• WHAT THE EXERCISE ASKS:
Find every line in the material below that contains the string "perform", counting case as significant, and copy each such line in full.

• TASK INPUTS:
-- Start --
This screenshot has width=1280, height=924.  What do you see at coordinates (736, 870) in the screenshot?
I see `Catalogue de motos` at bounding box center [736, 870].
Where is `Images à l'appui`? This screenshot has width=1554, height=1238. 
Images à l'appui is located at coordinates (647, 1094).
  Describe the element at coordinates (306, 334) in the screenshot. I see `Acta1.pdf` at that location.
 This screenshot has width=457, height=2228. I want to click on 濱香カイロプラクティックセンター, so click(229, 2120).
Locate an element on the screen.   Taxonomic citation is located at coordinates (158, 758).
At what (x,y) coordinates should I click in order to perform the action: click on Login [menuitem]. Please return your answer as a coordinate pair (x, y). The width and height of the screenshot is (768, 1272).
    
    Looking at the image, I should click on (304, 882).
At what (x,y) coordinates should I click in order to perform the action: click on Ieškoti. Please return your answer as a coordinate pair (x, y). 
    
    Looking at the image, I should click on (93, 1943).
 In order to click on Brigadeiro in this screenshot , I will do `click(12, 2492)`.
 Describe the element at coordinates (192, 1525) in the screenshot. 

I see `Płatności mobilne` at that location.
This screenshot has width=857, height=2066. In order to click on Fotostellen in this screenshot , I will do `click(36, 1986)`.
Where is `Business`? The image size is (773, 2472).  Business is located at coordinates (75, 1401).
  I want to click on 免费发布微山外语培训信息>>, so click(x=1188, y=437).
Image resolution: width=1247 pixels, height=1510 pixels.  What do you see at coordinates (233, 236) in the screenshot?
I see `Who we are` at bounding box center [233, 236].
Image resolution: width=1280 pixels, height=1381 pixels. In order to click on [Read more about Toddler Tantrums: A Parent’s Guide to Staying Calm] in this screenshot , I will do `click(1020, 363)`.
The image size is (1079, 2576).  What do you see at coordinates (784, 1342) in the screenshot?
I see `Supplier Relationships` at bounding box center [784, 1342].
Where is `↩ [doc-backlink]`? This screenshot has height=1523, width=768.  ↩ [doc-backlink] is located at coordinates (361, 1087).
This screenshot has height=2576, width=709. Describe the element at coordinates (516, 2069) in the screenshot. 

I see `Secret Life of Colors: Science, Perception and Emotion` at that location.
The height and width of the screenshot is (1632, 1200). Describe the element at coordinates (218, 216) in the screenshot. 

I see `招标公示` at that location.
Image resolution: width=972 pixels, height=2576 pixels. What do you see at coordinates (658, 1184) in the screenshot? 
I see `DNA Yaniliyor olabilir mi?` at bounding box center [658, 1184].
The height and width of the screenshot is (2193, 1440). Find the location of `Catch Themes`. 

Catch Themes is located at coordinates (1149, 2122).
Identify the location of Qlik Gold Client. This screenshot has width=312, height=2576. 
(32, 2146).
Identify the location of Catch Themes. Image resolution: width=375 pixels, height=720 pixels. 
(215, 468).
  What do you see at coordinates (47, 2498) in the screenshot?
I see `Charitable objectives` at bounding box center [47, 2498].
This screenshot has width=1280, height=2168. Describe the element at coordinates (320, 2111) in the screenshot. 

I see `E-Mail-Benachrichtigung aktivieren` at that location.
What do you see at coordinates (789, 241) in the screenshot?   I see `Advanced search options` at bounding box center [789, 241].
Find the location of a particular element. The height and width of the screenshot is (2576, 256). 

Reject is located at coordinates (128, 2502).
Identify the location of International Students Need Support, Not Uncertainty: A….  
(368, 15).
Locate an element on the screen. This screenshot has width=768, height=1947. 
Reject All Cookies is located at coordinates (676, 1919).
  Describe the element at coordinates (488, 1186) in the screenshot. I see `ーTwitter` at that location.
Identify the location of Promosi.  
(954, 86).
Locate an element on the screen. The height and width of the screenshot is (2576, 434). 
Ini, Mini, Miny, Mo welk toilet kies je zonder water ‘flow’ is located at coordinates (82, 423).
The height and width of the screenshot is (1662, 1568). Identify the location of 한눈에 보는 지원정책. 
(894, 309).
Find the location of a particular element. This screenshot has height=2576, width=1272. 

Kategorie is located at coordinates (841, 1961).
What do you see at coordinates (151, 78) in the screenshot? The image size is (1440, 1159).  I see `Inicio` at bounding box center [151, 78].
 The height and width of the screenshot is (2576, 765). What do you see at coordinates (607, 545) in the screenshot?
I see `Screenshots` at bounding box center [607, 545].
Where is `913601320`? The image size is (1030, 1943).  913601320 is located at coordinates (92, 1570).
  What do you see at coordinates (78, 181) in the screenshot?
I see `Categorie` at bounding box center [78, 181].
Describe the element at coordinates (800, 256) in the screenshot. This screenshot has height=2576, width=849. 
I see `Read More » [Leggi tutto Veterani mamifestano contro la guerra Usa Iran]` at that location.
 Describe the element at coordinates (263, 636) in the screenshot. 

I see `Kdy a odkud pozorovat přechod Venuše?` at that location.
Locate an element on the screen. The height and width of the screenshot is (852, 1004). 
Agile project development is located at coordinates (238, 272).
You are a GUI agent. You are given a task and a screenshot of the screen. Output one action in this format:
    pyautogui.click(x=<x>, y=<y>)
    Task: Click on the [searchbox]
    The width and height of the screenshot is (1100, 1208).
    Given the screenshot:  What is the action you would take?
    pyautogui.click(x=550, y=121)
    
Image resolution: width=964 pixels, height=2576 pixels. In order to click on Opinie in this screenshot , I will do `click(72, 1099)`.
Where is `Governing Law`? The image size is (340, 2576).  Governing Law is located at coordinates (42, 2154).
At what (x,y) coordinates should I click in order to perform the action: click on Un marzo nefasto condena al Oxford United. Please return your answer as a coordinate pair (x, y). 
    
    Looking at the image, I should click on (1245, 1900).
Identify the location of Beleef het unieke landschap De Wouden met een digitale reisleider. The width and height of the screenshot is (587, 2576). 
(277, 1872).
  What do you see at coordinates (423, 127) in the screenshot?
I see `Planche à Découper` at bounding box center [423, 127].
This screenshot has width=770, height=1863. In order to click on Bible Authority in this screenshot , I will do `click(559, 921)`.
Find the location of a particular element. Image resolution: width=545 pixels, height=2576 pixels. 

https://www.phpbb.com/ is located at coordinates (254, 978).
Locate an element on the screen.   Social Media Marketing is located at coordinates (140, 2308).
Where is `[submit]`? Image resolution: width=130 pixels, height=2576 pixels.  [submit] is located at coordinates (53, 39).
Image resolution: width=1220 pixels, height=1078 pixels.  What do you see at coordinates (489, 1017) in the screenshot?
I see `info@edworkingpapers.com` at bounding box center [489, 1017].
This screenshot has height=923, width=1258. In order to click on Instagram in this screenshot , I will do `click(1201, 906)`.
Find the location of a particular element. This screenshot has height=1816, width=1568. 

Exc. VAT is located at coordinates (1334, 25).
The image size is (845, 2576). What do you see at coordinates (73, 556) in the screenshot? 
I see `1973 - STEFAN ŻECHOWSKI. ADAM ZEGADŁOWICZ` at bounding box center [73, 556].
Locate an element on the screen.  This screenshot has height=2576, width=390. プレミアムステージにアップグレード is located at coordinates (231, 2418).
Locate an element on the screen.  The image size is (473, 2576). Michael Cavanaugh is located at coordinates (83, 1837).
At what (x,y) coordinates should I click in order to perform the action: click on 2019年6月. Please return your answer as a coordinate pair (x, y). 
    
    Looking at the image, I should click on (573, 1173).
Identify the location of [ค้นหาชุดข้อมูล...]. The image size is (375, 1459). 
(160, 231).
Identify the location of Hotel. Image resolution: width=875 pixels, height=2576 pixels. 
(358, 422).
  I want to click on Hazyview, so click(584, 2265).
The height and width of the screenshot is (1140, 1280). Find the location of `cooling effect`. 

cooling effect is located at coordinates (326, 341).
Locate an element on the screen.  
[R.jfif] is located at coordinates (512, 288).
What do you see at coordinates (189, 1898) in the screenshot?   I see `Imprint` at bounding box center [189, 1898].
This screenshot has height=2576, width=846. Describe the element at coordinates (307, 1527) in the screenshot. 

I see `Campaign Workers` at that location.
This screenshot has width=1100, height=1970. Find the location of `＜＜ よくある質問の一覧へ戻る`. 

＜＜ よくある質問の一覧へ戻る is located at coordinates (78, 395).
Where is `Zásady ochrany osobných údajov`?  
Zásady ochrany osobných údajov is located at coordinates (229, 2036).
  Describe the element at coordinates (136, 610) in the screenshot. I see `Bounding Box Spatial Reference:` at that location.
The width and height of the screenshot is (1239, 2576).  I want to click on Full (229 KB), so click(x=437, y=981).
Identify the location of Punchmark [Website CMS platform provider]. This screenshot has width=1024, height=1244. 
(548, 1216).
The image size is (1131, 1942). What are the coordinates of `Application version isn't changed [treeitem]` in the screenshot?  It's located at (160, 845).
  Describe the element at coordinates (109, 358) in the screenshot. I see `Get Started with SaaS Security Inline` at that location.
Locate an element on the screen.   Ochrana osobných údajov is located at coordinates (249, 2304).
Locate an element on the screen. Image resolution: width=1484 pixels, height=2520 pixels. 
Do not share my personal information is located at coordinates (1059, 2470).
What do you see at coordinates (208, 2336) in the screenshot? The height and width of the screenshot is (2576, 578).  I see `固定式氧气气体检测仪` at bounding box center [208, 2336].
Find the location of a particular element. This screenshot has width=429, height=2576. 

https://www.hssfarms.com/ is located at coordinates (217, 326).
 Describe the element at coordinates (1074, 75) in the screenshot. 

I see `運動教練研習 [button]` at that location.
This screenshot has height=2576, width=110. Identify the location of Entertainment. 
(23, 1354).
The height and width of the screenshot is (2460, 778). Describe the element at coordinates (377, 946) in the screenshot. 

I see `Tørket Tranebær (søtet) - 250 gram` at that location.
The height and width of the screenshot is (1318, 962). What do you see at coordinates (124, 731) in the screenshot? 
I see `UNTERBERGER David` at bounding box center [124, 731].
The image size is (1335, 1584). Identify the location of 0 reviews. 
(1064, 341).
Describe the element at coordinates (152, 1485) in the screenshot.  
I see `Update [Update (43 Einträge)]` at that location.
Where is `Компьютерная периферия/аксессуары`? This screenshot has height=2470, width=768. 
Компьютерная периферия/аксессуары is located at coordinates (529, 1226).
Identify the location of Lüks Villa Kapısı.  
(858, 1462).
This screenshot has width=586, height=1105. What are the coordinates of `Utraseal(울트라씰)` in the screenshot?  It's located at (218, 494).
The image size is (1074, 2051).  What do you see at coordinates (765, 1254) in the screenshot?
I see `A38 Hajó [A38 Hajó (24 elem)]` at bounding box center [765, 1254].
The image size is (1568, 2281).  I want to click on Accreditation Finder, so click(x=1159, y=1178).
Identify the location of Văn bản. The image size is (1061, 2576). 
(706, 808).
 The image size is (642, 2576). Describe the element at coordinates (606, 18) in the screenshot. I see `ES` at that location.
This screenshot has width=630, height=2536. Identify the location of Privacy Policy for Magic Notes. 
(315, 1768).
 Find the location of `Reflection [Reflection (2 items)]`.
-- End --
• WRITTEN ANSWER:
At what (x,y) coordinates should I click in order to perform the action: click on Login [menuitem]. Please return your answer as a coordinate pair (x, y). The width and height of the screenshot is (768, 1272).
At what (x,y) coordinates should I click in order to perform the action: click on Ieškoti. Please return your answer as a coordinate pair (x, y). 
At what (x,y) coordinates should I click in order to perform the action: click on Un marzo nefasto condena al Oxford United. Please return your answer as a coordinate pair (x, y). 
At what (x,y) coordinates should I click in order to perform the action: click on 2019年6月. Please return your answer as a coordinate pair (x, y). 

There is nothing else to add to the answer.